A non-citizen who registers and actually votes faces additional exposure. Voting in a federal election as an alien is a separate crime carrying up to one year in prison.14Office of the Law Revision Counsel. 18 U.S.C. 611 – Voting by Aliens Under a USCIS policy issued in August 2025, a non-citizen found to have falsely claimed citizenship through voter registration will be issued a Notice to Appear in removal proceedings, and any pending naturalization application will generally be denied.15U.S. Citizenship and Immigration Services. Policy Alert PA-2025-20 – Good Moral Character, Unlawful Voting, and False Claim to U.S. Citizenship in the Naturalization Context The burden falls on the non-citizen to prove they never indicated citizenship on the form. This is an area where a simple mistake on a government form can permanently alter someone’s immigration status.
Agency registration doesn’t always work the way it’s supposed to. Forms get lost, data doesn’t transmit, and names occasionally disappear from the rolls. Federal law provides several safety nets.

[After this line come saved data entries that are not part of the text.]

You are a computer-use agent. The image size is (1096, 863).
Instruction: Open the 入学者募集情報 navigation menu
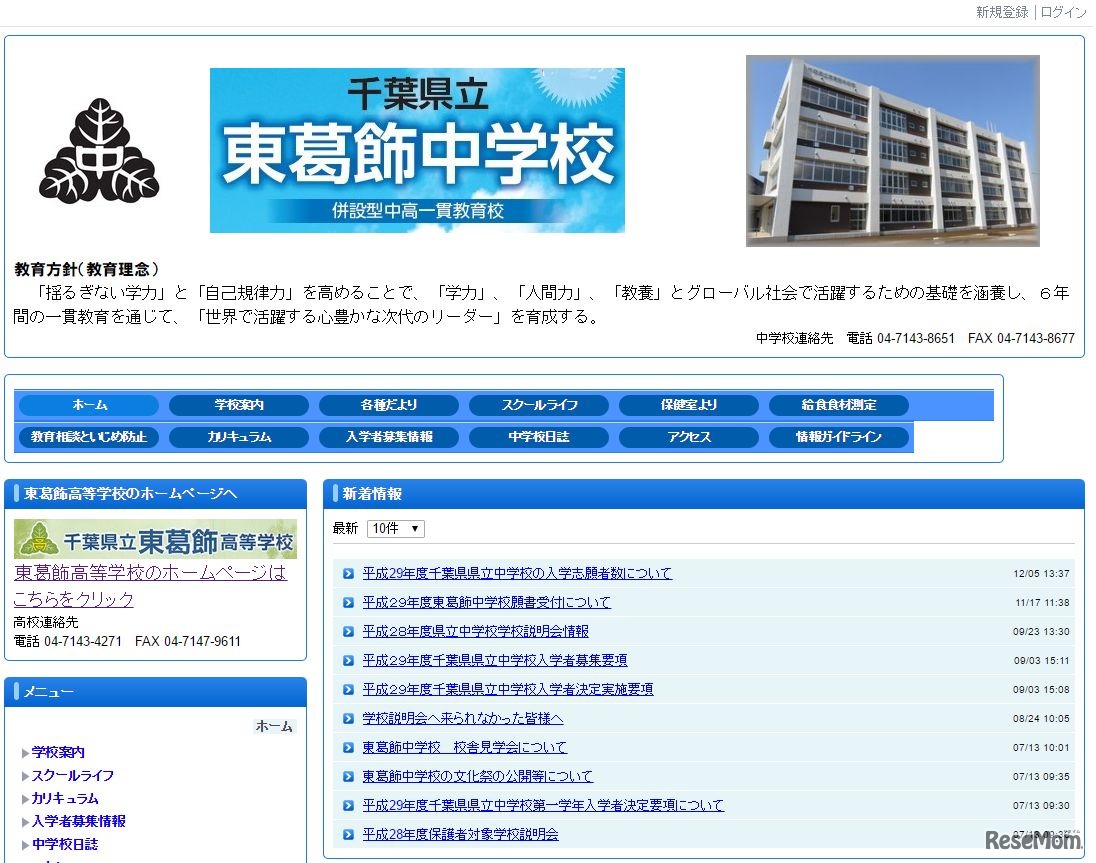click(389, 437)
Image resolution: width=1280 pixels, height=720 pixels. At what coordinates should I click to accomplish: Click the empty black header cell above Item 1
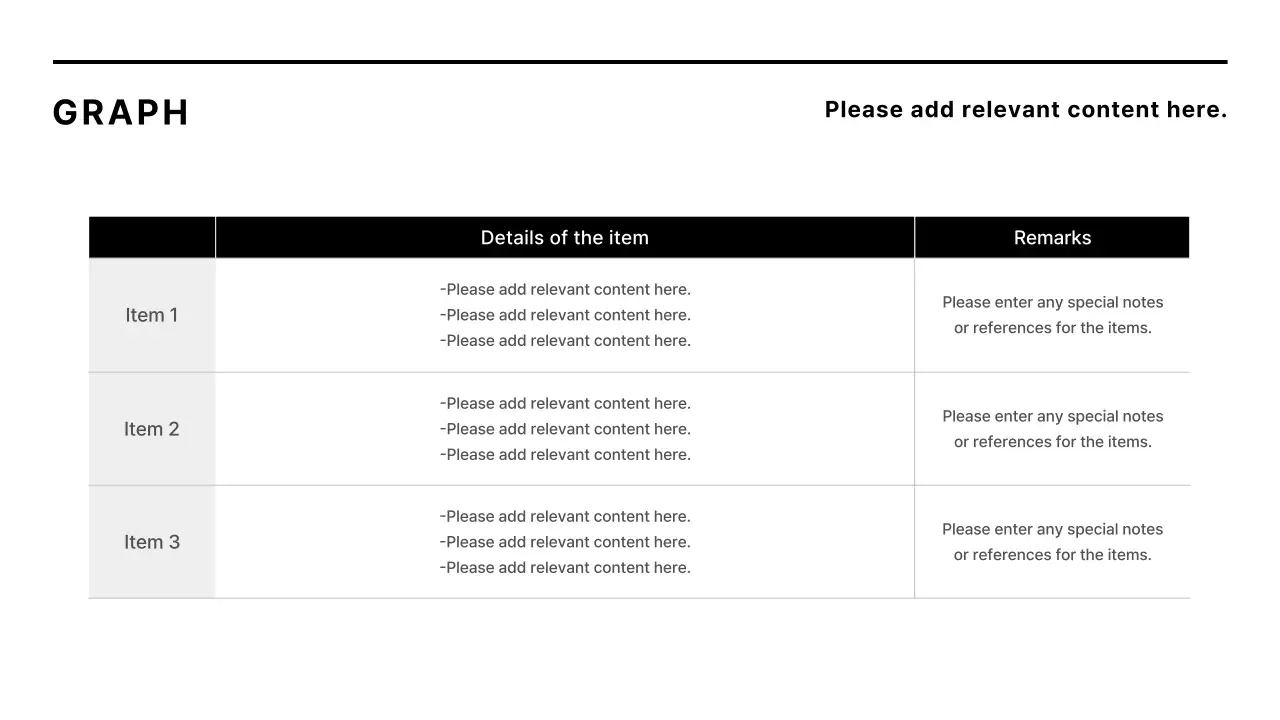[x=152, y=238]
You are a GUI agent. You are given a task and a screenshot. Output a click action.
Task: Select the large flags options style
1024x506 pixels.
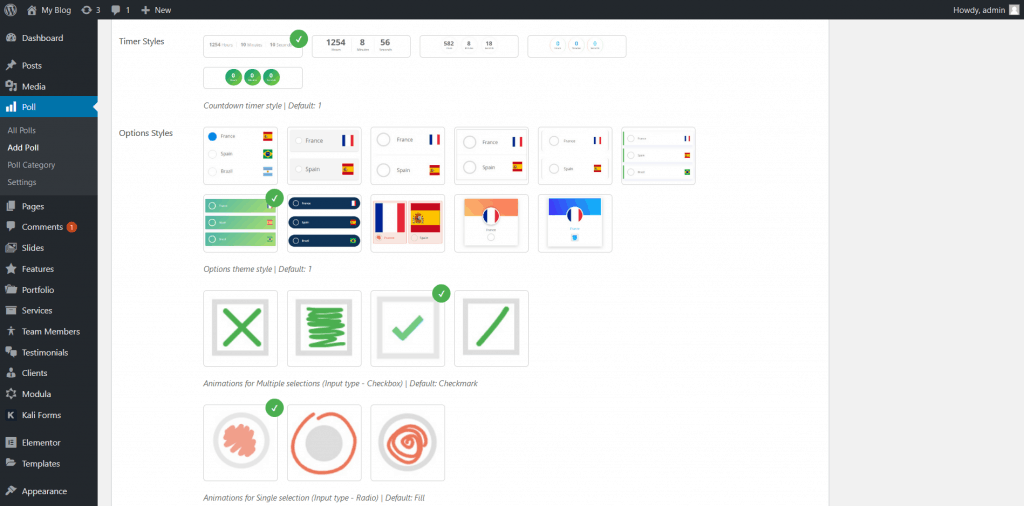(407, 223)
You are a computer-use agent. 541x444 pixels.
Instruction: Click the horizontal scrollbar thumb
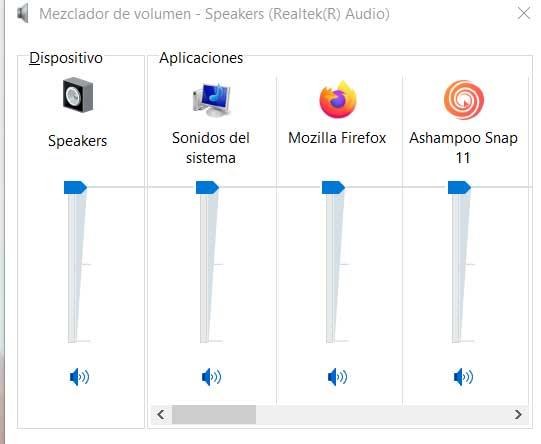[214, 414]
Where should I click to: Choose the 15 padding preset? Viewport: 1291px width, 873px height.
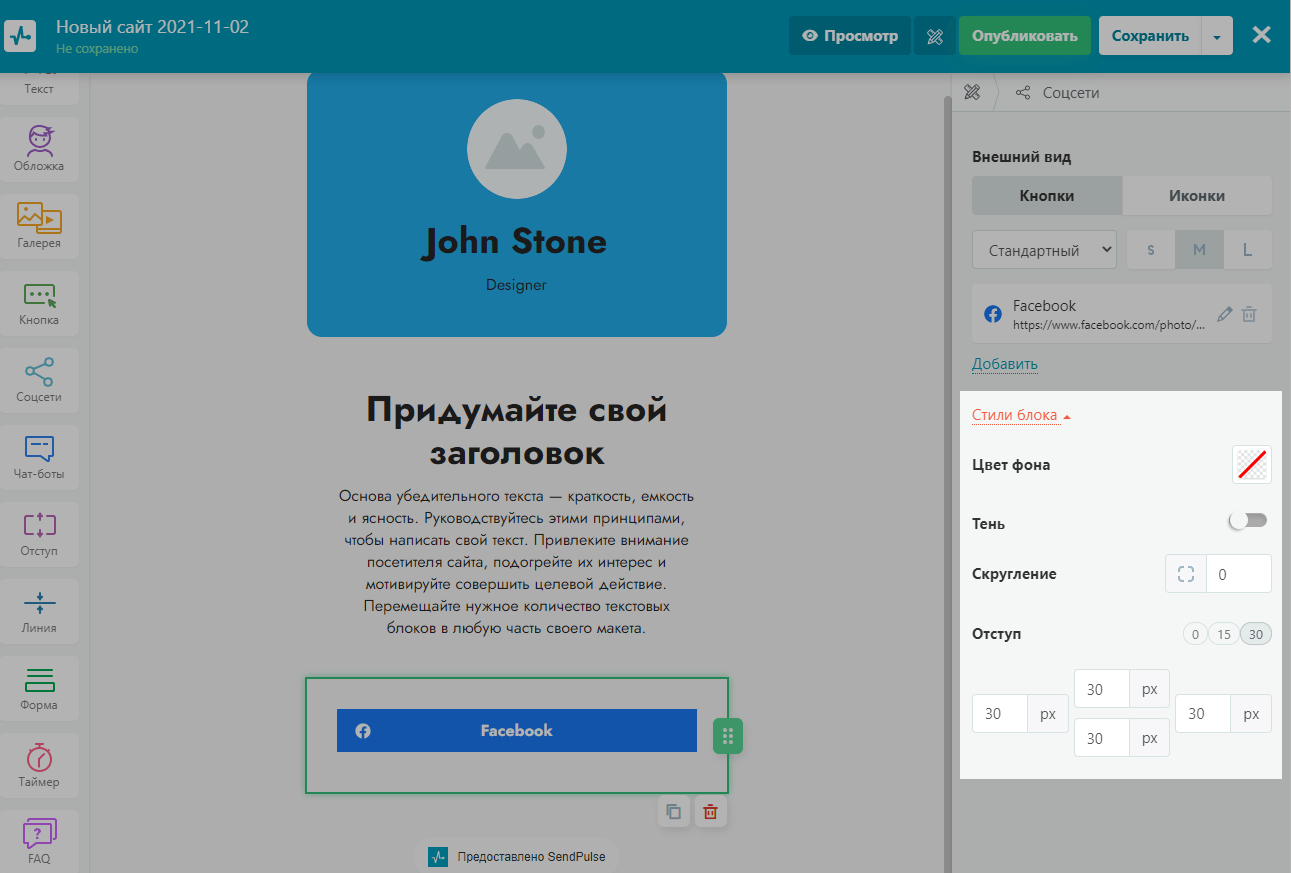tap(1224, 634)
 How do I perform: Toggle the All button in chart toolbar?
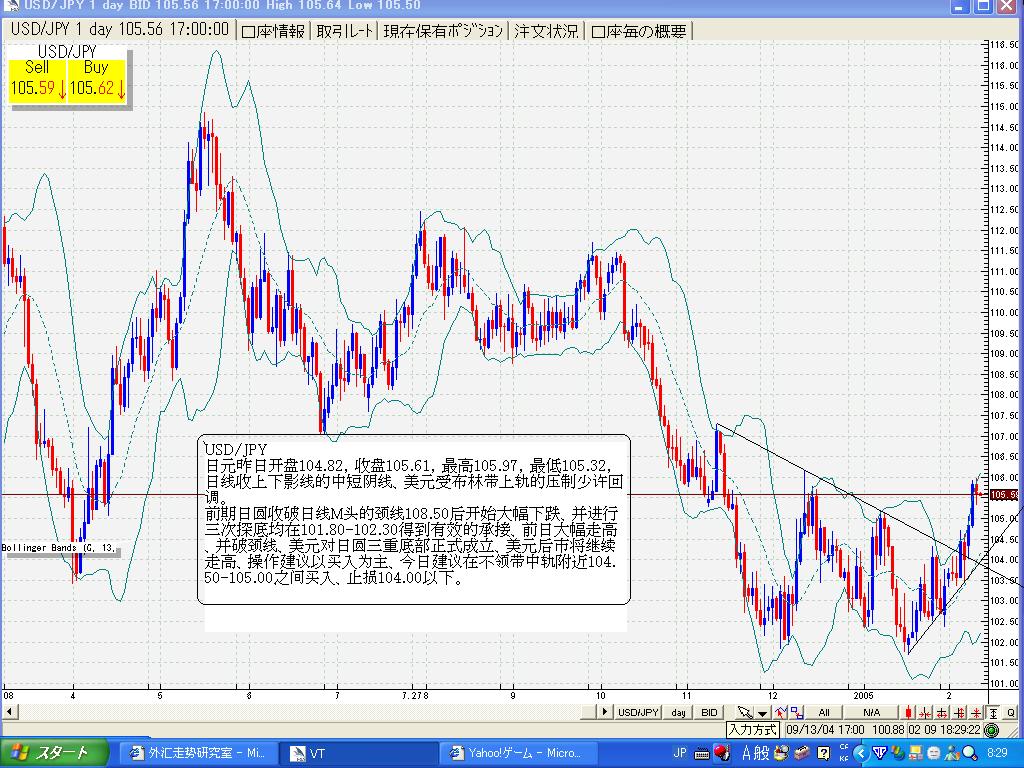click(x=825, y=712)
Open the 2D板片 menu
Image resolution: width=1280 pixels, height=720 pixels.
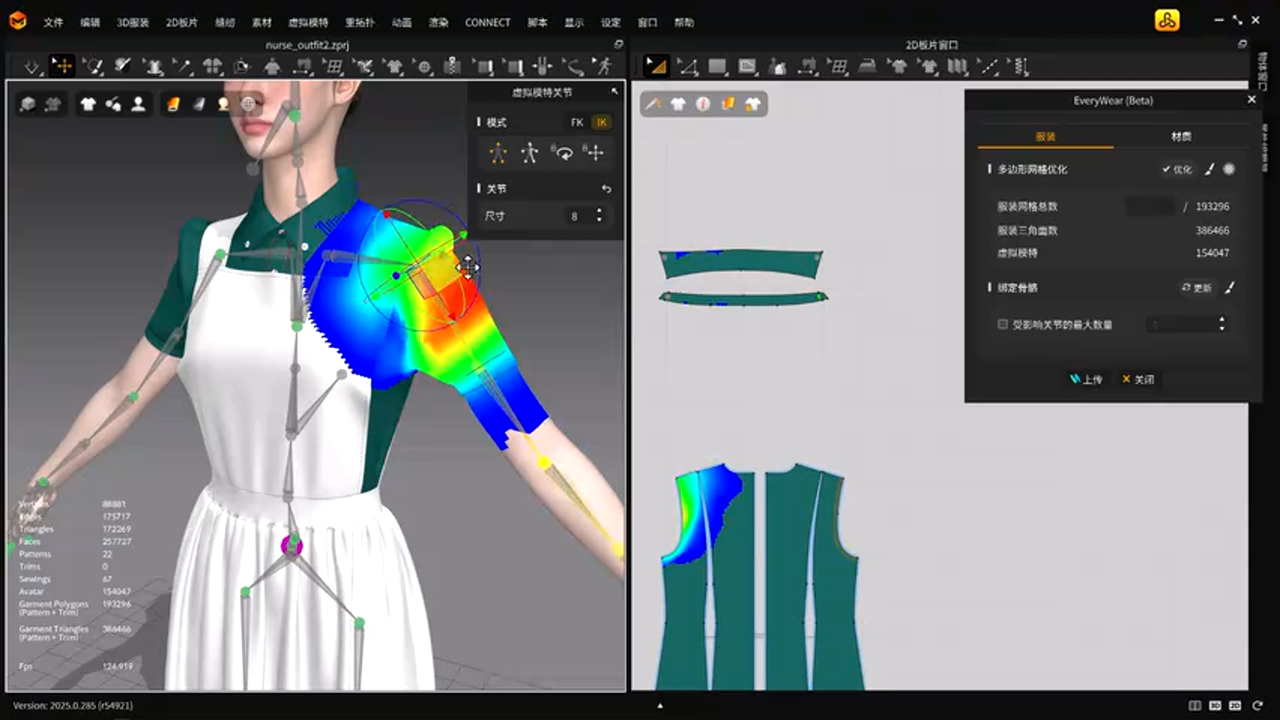pyautogui.click(x=181, y=22)

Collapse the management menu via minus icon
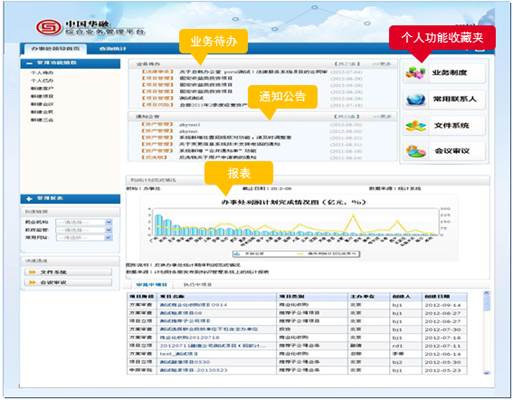coord(29,63)
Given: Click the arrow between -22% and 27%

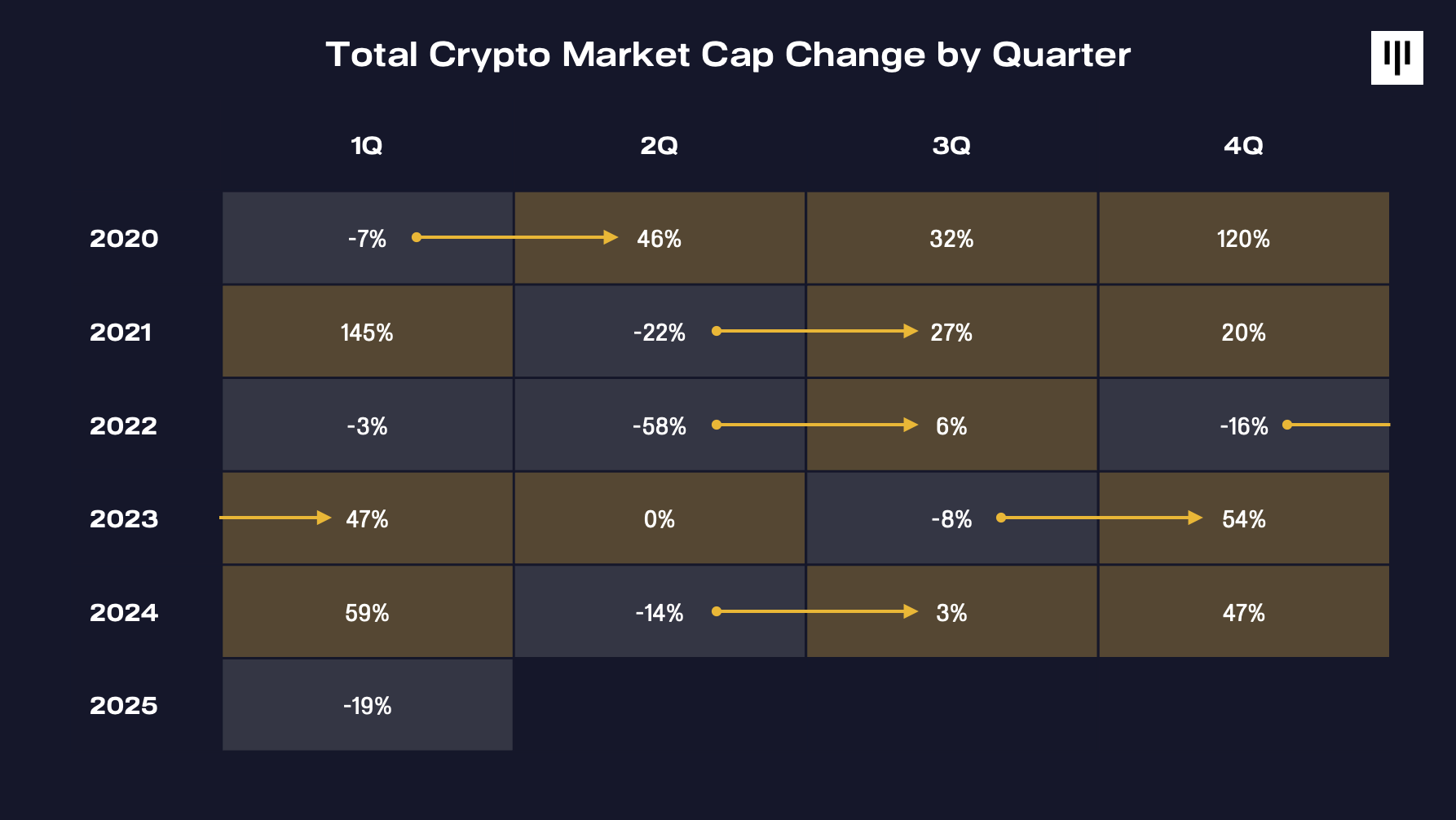Looking at the screenshot, I should (815, 331).
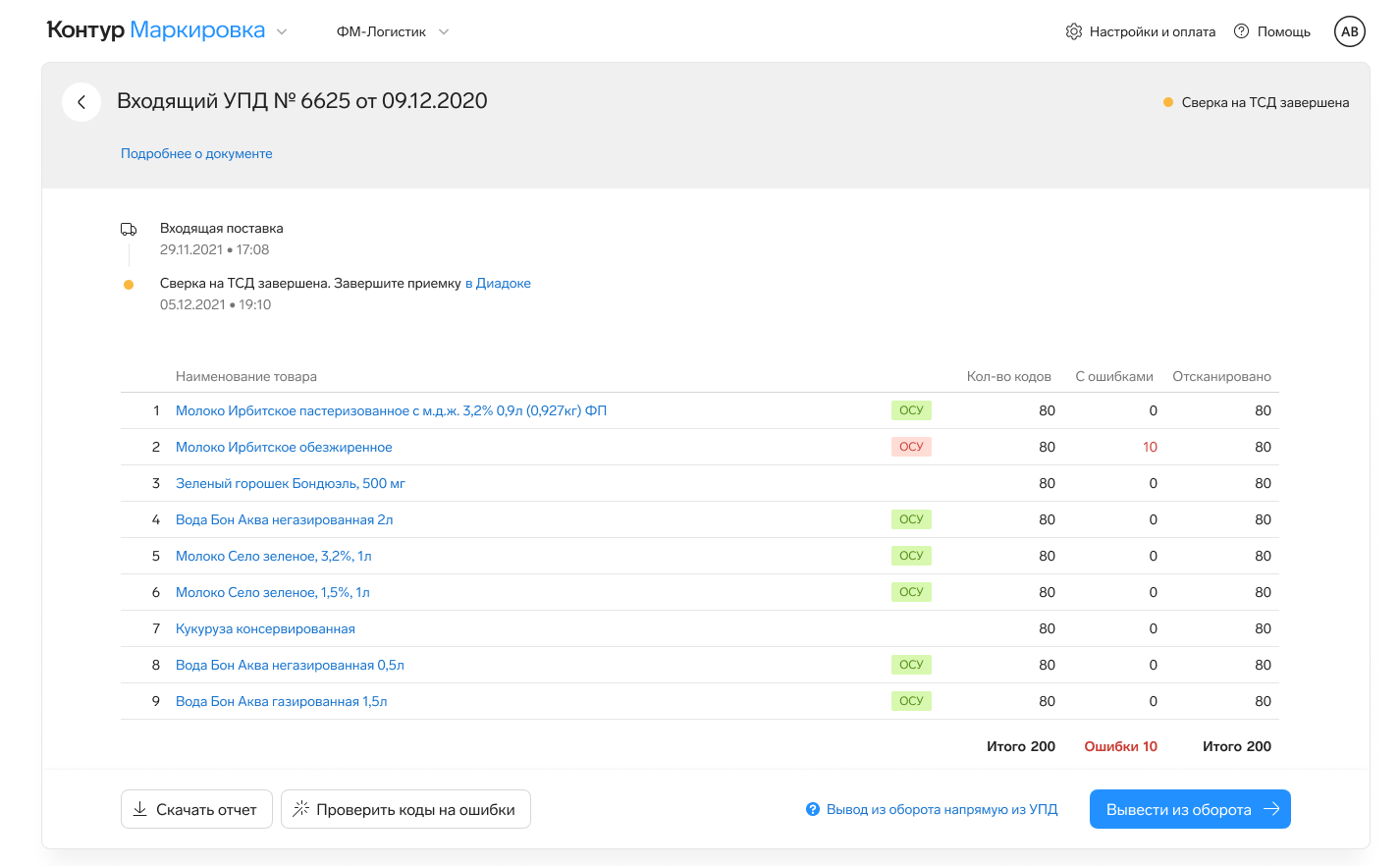
Task: Open Кукуруза консервированная item
Action: click(265, 628)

If you show up to vote and your name isn’t on the list of eligible voters, you have the right to cast a provisional ballot. The election official must inform you of this option. You sign a written statement affirming you’re registered and eligible, and your ballot is set aside for verification. If the local election office confirms your eligibility, your vote counts.9Office of the Law Revision Counsel. 52 U.S.C. 21082 – Provisional Voting and Voting Information Requirements Six states (Idaho, Minnesota, New Hampshire, North Dakota, Wisconsin, and Wyoming) are exempt from HAVA’s provisional ballot requirement because they had same-day registration or no registration requirement when the law passed.16U.S. Election Assistance Commission. EAC Best Practices on Provisional Voting
The NVRA gives individuals a private right to sue when a state fails to comply. Before filing, you must send written notice to your state’s chief election official describing the violation. If the state doesn’t correct the problem within 90 days, you can bring a civil action in federal court. That timeline compresses near elections: within 120 days of a federal election, the state gets only 20 days to respond. Within 30 days of an election, you can sue immediately with no notice at all.17Office of the Law Revision Counsel. 52 U.S.C. 20510 – Civil Enforcement and Private Right of Action Most individuals won’t need to go this route, but the enforcement mechanism has teeth — advocacy organizations have used it successfully against states that ignored their obligations at public assistance offices for years.